======== EXCERPT TO READ

As the threats and abuse against Quinn rose to a fever pitch, abusers started breaking into email, financial records and other accounts belonging to Quinn and people around her. “It spread to 4Chan, and that really got out of control. They were immediately finding out the home addresses of my friends,” said Quinn. “They were compiling a dossier and saying 'let's burn her to the ground.'" It was a hard lesson that has made her careful about answering potential security questions while being recorded—even during a soundcheck ahead of our interview—and made her apt to offer advice on information security to anyone who will listen.

"Get a password manager. Now," Quinn told To The Best Of Our Knowledge's host Anne Strainchamps.

That urgency is rarely present when people create a new online password on a typical day. But according to Quinn and cybersecurity experts, there are steps you can take to make your well-worn and familiar passwords better, and best practices you can follow.

So what's a password manager? Software for your computer, web browser and mobile devices that can generate long, complicated, random passwords and store them for retrieval.

It might sound complicated, but password managers actually simplify and organize the process of creating and recalling passwords for services across the internet. Just sign up for one — Lastpass, 1Password, and Dashlane are just a few examples — and install their browser extensions, or download their phone and tablet apps. Then start resetting your passwords.

Once you’ve entered your master password, the software is smart enough to save passwords when you enter them and generate new passwords when you arrive at a screen to set a new one.

However, no matter how secure you and your passwords might be, passwords do get hacked, even when you have them safe inside a password manager. This is where a "two-factor authentication" for online services becomes important, writes cybersecurity journalist Brian Krebs. “With this new feature enabled, thieves would have to know your username, password, and have access to your mobile device or impersonate you to your mobile provider in order to hijack your account.”

Once two-factor authentication has been activated on an account, you’ll need a "second factor" to log in — either a new code generated and texted to your cell phone number, or a random number generated by a phone app installed on your smartphone, which must be entered in addition to a password. So even once your password is compromised, a hacker won’t get far without access to your phone.

A hacker can also gain access to your online accounts via your email because that’s where many password reset requests go. This makes email access an especially attractive target for hackers. For additional security, consider using a secondary email address designated solely for registering online accounts and recovering lost or forgotten passwords, writes Krebs.

Hackers don't give up easily. They can call companies asking for a password reset, where they’ll be presented with security questions like "What’s your mother’s maiden name?" or "What’s your favorite pet’s name?" The answers to these questions frequently can be found in publicly-accessible databases and are generally far less secure than an actual password. Wired writer Mat Honan found that out the hard way.

Quinn suggests treating these questions like passwords — create answers as nonsensical or gibberish phrases, then save those as custom entries in a password manager.   

Establishing personal password security is a critical first line of defense, but legal scholar Danielle Citron recommends contacting law enforcement if someone is experiencing threats online, including threatening to release information like photos or personal information publicly. Even once your accounts have been compromised and the damage has been done, there’s help to be found, particularly when it comes to the removal of personal, potentially compromising images posted without consent.

If you’re worried about being attacked online, the Crash Override Network, started by Quinn and other victims of online harassment, have an online coach to help determine what steps you should take to secure your online presence.

================

APPLY WHAT YOU READ:
1. Translate this sentence from the password security article into Spanish: "That urgency is rarely present when people create a new online password on a typical day."
2. Repeat the part of the password security article from "Hackers don't give" to "in a password manager." word for word.

======== EXTRACTED DATA

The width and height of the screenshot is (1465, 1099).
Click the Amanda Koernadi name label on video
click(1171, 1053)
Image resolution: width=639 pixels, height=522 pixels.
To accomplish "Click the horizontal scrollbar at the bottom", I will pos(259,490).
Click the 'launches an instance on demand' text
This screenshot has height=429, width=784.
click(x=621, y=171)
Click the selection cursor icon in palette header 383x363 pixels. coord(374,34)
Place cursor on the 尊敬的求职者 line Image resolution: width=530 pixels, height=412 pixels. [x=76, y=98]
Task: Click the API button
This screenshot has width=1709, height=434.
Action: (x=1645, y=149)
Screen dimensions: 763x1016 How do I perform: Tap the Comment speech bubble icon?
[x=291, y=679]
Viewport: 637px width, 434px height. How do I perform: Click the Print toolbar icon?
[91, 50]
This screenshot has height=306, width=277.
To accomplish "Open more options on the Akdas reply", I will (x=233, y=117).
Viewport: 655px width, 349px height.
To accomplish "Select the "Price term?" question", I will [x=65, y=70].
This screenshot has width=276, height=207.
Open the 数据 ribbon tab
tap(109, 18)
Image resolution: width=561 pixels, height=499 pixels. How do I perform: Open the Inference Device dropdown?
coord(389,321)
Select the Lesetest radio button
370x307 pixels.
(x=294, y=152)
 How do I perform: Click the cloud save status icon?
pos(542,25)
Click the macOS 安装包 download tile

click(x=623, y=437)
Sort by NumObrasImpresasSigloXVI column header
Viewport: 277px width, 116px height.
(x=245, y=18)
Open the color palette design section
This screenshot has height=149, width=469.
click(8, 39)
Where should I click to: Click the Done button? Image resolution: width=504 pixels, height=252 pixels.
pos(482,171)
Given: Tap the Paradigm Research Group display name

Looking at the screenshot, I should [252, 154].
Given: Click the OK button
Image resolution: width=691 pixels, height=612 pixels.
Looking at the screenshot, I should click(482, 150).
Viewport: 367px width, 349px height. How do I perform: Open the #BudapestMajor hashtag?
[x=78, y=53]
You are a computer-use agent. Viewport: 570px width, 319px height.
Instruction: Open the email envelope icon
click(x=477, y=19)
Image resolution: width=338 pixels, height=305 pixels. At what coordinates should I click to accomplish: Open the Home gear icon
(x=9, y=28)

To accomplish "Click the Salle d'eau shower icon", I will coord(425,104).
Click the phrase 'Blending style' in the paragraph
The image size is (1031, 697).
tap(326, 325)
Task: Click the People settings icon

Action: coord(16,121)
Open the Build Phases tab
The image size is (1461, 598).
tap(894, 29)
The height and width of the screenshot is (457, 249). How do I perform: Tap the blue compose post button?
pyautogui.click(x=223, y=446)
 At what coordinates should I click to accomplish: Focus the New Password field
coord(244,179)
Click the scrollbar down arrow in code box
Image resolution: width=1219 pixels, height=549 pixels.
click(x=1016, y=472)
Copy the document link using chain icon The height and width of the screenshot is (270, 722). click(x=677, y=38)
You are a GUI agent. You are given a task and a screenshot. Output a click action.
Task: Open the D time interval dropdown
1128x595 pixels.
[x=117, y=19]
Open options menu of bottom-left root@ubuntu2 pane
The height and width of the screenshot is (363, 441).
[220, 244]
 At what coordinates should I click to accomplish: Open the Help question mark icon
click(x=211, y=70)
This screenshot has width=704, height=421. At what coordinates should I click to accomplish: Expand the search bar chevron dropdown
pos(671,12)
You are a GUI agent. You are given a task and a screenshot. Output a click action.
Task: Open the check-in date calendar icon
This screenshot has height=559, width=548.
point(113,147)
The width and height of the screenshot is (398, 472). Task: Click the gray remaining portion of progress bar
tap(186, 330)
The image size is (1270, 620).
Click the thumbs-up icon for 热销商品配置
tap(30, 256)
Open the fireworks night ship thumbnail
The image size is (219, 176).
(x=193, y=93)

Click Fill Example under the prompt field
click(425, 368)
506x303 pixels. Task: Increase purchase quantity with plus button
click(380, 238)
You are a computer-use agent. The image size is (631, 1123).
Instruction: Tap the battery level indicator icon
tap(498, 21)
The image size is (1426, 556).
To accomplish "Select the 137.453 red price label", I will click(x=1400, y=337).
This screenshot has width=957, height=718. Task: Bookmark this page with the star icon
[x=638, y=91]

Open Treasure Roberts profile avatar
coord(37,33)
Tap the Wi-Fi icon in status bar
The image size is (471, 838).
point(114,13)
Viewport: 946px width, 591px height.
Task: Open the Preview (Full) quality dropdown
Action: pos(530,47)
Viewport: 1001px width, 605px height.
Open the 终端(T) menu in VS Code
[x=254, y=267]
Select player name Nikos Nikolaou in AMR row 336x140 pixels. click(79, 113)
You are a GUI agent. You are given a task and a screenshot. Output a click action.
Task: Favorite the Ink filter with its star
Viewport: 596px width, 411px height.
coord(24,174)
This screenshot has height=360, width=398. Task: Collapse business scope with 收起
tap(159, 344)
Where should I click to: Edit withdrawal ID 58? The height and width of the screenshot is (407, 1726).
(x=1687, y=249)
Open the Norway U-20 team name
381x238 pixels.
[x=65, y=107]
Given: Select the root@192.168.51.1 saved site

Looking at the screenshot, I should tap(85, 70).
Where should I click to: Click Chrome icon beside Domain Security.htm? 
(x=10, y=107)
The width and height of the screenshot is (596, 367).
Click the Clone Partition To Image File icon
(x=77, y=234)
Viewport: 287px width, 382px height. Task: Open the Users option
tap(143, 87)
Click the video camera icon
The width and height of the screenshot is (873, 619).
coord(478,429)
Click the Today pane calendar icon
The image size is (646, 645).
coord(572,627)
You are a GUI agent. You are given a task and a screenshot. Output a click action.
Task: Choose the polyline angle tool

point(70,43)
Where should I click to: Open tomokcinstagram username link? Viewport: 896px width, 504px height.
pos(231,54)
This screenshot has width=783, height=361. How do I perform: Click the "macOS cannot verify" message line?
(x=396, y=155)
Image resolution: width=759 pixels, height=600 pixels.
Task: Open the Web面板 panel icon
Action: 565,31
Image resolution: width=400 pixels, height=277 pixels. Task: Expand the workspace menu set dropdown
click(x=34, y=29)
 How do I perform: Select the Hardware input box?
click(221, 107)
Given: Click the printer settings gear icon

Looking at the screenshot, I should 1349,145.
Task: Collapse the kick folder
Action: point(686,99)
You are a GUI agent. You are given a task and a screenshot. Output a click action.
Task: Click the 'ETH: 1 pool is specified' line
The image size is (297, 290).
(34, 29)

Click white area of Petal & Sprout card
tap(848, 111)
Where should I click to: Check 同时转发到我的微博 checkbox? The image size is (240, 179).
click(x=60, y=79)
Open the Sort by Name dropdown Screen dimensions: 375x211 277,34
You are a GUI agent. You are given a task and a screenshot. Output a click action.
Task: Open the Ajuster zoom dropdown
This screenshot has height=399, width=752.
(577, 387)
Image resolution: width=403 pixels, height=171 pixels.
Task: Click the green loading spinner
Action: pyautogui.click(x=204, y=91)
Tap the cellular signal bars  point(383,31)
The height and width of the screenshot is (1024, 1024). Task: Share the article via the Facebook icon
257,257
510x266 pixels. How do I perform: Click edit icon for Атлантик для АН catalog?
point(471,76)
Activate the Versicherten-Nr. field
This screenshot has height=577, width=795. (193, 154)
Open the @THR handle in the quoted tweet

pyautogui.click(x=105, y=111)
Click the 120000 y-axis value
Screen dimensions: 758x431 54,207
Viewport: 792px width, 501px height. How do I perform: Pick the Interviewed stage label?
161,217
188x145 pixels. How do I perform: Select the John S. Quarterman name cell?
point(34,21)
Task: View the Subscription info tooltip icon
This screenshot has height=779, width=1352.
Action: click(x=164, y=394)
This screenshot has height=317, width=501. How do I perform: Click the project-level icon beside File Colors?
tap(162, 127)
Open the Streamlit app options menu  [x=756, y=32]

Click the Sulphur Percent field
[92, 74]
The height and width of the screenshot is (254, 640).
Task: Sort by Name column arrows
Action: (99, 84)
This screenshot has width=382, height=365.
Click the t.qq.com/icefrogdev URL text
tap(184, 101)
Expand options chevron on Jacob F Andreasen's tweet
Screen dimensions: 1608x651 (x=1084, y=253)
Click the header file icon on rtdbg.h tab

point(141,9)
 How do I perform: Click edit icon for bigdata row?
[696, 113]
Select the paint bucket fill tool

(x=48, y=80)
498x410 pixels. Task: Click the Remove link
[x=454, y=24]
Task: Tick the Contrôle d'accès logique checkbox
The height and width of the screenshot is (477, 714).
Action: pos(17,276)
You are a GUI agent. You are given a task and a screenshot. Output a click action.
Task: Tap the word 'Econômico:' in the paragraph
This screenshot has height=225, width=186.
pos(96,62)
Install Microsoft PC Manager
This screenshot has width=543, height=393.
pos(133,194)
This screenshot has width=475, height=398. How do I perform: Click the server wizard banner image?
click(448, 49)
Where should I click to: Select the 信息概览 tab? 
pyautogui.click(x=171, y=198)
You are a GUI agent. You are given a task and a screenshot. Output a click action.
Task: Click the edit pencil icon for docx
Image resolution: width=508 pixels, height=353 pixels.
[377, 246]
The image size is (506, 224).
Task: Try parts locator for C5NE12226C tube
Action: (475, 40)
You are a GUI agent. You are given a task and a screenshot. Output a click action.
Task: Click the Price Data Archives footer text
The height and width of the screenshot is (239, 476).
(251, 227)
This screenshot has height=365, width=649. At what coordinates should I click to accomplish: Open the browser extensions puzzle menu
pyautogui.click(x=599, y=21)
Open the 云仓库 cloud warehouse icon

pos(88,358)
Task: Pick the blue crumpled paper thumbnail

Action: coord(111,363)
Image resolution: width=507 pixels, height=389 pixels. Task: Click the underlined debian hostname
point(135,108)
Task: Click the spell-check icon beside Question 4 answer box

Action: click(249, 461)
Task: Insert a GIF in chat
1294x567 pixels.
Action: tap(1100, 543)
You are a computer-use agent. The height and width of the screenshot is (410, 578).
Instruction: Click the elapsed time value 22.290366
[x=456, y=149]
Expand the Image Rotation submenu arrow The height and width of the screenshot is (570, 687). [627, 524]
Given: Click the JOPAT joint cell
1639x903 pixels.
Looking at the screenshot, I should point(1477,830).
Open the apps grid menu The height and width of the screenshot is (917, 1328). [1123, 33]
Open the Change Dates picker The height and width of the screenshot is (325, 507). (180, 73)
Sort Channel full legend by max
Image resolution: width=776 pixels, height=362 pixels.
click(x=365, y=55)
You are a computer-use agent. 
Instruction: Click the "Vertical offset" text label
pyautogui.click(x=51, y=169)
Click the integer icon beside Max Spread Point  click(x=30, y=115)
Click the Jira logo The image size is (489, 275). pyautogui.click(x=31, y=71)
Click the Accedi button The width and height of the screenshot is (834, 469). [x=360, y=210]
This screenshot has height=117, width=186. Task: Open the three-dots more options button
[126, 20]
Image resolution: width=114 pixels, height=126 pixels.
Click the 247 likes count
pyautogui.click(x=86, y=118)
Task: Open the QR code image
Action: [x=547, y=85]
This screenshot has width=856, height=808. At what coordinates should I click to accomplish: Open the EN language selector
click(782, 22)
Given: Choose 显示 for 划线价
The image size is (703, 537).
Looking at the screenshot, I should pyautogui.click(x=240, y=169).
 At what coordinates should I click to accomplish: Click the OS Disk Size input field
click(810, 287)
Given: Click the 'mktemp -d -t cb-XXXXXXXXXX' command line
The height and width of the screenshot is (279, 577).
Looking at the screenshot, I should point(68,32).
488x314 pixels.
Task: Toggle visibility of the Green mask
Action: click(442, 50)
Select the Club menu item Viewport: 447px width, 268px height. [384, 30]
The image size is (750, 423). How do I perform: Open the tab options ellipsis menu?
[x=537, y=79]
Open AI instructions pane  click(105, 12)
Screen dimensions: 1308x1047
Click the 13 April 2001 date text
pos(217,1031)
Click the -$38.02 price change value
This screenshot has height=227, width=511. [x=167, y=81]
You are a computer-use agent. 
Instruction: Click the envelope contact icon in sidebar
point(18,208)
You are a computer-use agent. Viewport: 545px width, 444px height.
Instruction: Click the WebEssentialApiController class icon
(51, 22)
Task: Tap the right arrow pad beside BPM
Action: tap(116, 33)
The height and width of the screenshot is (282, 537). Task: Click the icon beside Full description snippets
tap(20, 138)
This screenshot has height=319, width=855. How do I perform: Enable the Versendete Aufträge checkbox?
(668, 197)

================

RESULTS OF THE EXERCISE:
1. Esa urgencia rara vez está presente cuando las personas crean una nueva contraseña en línea en un día típico.

2.
Hackers don't give up easily. They can call companies asking for a password reset, where they’ll be presented with security questions like "What’s your mother’s maiden name?" or "What’s your favorite pet’s name?" The answers to these questions frequently can be found in publicly-accessible databases and are generally far less secure than an actual password. Wired writer Mat Honan found that out the hard way.

Quinn suggests treating these questions like passwords — create answers as nonsensical or gibberish phrases, then save those as custom entries in a password manager.